====== Supplied passage

After having removed specialities about the language, removing punctuation will lead to a cleaner dataset to handle. I'm leaving some space for manual improvements by using different levels of punctuation removement as well as the ability to pass yur own punctuation marks for removal punctuation to remove (manual_list).

Since we are dealing with tokens in this stage of preprocessing, the input will be a list of tokens.

In [409]:
def removePunctuation(token, level = 3, manual_list = []):
    MARKS = [[],[],[]]
    MARKS[0] = ['*', ',', ';', '<', '=', '>', '[', '\\', ']', '^', '_', '`', '{', '|', '}', '~', "'", "+", '“', '„', '.', ':']
    # These marks can be important to catch specific sentiments or the connection between ideas
    MARKS[1] = ['!', '(', ')', '-', '?', '/','"', '&','–']
    # These might be important for catching email-adresses or specific relevant values
    MARKS[2] = ['@', '$', '%', '€']
    
    removals = []
    new_token = token
    if len(manual_list) > 0:
        removals = manual_list
    else:
        for i in MARKS[:level]:
            removals.extend(i)
    for char in token:
        if char in removals:
            new_token = token.replace(char, "")
    
    return new_token

Lowercase

Since we want to find out semantic relations between words, we have to equalize words that are written in different ways. These differences are, if you explicitely look at some sentences, words that are right in the beginning of a sentence or wihin the sentencem which have same meanings but are written with or without capital letters. Python makes it easy for us: We just have to use the lowerfunction that is already available in the Python Standard Library.

In [268]:
def toLower(text):
    return text.lower()

Stemming

Credits: http://snowball.tartarus.org/

This is all about equalizing even more words. Especially in German, there are many verbforms having the same stem and having no differences in meaning. The Snowball stemmer algorithm helps us to bring all words in a shorter form so that we have have a "smaller dictionary" to deal wih later on. This is extremely useful when calculating Bag Of Words (BoW), Term frequency Inverse document frequency (TfIdf) or other vectorizing methods.

The Snowball Stemmer cuts of common word endings and returns the stem of the word.

I implemented this stemming algorithm for the languages, we're dealing with most of the times.

In [276]:
from nltk.stem.snowball import SnowballStemmer
def stemText(token, lang="de"):
    langs = {
        "de": "german",
        "en": "english",
        "es": "spanish",
        "it": "italian"
    }
    stemmer = SnowballStemmer(langs[lang])
    return stemmer.stem(token)

Removing stop words

Stop words are very common words which are used in any text. These mostly occur when connecting ideas or filling sentences for the general flow. In English, words like and, in or for are typical stopwords we can't assign a real meaning to.

I have found some lists for stopwords in either language. Like we did for punctuation, I want the user to manually be able to specify the level of how many stopwords get removed and also leave the possibility of passing an own stopword list.

============

## Short task
Continue the text-preprocessing walkthrough from where it stops. The material after this point comes from a different source.

====== Material shown

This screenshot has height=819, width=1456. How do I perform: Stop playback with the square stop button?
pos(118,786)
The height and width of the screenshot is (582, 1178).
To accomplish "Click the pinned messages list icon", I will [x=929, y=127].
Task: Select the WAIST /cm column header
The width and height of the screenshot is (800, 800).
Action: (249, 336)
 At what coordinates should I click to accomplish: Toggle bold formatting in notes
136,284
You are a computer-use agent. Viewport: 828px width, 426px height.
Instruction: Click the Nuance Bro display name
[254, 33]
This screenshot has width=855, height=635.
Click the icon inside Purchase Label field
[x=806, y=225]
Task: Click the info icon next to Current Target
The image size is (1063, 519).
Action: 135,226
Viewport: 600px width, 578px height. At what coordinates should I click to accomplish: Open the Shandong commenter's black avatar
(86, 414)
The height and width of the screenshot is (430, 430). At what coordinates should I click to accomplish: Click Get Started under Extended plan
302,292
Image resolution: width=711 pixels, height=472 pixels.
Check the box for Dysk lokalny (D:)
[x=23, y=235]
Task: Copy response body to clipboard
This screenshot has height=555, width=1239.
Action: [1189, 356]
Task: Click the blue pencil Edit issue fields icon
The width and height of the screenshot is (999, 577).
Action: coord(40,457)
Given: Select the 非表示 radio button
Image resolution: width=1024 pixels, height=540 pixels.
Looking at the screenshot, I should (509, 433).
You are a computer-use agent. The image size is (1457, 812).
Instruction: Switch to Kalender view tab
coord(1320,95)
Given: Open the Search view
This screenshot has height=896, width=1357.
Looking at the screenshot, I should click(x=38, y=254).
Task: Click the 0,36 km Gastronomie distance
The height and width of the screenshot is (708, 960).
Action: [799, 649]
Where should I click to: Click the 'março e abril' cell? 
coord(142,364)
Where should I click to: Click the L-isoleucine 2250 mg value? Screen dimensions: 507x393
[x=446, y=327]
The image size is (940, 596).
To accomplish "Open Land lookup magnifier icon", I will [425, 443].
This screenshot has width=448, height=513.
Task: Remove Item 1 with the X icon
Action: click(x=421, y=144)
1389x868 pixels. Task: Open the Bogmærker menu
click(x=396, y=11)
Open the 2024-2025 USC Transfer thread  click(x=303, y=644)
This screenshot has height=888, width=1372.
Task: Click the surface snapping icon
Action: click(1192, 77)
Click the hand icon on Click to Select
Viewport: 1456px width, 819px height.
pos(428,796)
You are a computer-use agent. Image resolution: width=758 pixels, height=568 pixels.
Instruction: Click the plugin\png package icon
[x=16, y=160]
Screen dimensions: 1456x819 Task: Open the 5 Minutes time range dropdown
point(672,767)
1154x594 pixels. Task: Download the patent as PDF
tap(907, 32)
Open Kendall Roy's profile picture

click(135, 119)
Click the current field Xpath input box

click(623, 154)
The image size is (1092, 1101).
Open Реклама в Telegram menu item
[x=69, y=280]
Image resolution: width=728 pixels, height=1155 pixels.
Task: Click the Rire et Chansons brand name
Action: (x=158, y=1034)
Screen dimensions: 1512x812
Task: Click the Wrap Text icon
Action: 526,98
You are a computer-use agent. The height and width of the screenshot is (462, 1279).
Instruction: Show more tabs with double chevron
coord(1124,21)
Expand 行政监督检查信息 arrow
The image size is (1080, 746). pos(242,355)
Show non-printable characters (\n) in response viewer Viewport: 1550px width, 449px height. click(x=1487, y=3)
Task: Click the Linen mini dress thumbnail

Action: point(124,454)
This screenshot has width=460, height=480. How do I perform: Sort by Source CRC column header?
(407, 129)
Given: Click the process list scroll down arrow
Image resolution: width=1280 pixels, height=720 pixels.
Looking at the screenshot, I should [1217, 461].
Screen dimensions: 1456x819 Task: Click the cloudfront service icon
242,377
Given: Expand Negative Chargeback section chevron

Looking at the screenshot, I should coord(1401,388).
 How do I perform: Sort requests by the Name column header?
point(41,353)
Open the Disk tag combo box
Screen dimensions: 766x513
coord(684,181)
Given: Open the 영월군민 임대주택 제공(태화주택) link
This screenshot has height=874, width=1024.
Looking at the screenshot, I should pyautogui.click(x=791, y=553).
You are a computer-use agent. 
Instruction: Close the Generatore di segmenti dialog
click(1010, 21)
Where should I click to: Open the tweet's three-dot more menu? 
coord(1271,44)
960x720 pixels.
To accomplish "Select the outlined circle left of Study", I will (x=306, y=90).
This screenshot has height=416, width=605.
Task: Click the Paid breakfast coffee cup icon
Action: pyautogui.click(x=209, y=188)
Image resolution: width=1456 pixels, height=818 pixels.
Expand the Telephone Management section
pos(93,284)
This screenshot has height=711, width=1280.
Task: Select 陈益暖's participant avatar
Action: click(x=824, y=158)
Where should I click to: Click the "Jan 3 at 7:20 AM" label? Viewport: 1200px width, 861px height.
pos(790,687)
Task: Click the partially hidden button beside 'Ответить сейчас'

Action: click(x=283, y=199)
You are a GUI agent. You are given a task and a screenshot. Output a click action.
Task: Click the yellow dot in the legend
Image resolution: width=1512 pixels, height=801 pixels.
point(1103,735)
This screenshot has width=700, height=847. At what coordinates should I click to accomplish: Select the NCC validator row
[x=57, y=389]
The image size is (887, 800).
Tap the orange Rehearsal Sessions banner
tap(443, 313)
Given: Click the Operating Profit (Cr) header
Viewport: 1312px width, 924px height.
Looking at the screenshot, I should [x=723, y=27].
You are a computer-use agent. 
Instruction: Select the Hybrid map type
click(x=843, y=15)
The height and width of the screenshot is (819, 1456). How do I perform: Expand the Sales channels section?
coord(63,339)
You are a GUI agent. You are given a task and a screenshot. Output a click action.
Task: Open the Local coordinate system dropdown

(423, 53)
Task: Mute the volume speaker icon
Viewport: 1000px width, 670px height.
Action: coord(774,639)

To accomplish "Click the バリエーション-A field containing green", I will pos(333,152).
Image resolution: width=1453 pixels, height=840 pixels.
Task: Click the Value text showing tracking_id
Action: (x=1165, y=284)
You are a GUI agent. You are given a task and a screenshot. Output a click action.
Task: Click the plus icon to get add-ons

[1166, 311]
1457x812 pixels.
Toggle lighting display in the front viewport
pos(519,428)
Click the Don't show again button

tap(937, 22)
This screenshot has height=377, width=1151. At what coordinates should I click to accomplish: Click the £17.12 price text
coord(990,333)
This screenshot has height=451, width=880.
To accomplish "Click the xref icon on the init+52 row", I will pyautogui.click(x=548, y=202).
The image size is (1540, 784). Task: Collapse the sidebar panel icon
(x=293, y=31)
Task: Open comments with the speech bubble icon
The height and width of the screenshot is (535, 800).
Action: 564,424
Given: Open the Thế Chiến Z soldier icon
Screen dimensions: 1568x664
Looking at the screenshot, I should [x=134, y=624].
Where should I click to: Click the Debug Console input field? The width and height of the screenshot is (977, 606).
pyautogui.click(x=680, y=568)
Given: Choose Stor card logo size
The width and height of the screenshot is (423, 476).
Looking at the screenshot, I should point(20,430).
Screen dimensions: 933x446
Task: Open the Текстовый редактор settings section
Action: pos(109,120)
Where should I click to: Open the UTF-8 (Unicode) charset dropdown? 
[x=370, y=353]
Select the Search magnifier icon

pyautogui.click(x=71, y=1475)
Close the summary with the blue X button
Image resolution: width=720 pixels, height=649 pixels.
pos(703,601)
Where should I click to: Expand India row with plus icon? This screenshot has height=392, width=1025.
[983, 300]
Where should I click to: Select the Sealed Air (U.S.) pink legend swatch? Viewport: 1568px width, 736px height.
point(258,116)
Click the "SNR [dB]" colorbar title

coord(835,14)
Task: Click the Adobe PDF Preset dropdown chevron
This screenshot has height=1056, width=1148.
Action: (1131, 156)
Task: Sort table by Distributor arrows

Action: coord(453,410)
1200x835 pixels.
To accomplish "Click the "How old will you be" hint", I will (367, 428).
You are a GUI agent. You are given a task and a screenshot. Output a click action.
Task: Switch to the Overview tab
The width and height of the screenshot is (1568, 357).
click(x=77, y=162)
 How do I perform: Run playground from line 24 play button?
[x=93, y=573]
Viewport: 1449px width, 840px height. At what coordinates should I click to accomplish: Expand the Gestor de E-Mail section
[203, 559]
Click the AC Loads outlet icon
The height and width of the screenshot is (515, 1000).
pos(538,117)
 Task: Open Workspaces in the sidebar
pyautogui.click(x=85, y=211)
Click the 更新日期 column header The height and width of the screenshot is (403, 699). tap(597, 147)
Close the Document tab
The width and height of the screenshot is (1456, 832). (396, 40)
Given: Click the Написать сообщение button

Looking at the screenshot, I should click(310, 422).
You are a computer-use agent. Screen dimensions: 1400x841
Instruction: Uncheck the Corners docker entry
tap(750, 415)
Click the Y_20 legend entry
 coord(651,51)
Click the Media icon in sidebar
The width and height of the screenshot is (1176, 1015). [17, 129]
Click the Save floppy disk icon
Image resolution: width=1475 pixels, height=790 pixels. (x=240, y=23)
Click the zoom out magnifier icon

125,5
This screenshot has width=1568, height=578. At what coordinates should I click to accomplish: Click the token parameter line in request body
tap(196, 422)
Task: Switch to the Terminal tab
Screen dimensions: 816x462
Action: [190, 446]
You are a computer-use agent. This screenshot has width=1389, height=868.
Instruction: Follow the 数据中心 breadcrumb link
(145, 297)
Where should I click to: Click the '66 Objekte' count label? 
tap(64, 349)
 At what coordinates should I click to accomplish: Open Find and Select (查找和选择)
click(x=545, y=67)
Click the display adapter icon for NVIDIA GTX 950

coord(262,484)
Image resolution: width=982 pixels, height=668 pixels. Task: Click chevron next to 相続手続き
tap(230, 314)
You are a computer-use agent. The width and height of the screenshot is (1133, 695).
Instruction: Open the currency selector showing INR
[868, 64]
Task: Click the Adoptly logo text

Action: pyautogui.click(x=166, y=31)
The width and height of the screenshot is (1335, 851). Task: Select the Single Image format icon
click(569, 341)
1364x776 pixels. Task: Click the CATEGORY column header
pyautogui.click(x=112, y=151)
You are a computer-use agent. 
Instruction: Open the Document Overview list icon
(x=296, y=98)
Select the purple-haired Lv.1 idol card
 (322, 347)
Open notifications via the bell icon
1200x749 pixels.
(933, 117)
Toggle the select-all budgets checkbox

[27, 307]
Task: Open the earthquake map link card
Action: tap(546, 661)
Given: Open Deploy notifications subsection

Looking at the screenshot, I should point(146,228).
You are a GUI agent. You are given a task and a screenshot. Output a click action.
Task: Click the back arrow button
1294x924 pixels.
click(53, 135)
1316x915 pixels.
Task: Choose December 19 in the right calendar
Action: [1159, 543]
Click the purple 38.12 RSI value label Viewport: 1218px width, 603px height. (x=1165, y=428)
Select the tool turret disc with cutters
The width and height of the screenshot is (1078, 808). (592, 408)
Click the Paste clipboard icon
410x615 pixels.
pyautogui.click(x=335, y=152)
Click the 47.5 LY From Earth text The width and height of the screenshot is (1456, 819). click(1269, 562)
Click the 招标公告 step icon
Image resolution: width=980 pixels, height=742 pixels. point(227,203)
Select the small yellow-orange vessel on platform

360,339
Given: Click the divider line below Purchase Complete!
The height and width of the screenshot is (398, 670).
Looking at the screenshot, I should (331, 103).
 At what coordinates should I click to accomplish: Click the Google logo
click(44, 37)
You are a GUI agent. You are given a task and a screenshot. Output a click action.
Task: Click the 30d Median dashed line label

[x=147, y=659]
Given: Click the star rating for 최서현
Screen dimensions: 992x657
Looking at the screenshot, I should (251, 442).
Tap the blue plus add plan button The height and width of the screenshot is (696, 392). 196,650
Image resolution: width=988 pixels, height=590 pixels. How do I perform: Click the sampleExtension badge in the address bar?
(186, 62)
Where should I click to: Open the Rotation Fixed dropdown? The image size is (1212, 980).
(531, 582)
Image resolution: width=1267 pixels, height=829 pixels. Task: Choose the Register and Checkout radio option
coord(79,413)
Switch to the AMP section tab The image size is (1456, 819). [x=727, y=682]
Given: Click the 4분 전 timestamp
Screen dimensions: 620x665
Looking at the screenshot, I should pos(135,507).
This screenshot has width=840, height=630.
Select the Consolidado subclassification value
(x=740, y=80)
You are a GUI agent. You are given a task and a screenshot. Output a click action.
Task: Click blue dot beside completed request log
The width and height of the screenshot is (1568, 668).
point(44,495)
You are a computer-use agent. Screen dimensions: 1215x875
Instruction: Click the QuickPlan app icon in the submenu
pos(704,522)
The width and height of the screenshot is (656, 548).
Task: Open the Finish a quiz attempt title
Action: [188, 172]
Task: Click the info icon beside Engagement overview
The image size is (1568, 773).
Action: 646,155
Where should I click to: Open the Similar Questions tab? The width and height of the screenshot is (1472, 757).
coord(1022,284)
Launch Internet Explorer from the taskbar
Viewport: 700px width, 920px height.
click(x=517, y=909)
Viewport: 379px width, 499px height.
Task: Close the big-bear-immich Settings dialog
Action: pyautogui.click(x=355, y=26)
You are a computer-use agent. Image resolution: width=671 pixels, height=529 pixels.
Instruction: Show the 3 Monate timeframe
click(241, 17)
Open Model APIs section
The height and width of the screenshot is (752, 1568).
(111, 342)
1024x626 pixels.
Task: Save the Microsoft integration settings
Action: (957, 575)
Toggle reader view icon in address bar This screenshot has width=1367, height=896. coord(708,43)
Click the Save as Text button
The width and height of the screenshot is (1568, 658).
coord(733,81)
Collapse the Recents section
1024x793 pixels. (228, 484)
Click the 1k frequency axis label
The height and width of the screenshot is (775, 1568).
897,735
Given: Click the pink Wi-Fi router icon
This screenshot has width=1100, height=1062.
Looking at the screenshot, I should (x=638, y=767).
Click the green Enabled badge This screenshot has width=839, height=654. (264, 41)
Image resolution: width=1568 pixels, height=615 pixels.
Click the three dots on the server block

============

## Answer to this exercise
Again, this will be done after preprocessing and we will pass each token at once.

In [300]:
from nltk.corpus import stopwords
def removeStopwords(token, lang="de", level=2, manual_list=[]):
    STOPWORDS = {
        "de": ["","stopwords_german.txt","stopwords_german_extended.txt"] # level 1 = normal, level 2 = extended
    }
    removals = manual_list
    try:
        with io.open(STOPWORDS[lang][level], "r", encoding = "UTF-8") as txt_file:
            removals.extend(txt_file.readlines())
        removals = [clean.replace("\n","").replace("\ufeff","") for clean in removals]
    except:
        pass
    if token not in removals:
        return token
    else:
        return None

Preprocessing Orchestrator

We will need a worker which gets the input and turns it into the desired preprocessed form. This is a task that is not trivial at all. We will have differently sturctured input that we want to return in different ways. The global scenarios for that are the following:

Handing over the documents in the same form:

Drawing

This is the most common scenario. We get documents as input and the user wants them to be returned as preprocessed documents.

Filtering:

Drawing

Here we have documents as input (lists with strings) of which the user wants to get each string returned. In this case, we will need the specific labels, so we can return these strings attached to them.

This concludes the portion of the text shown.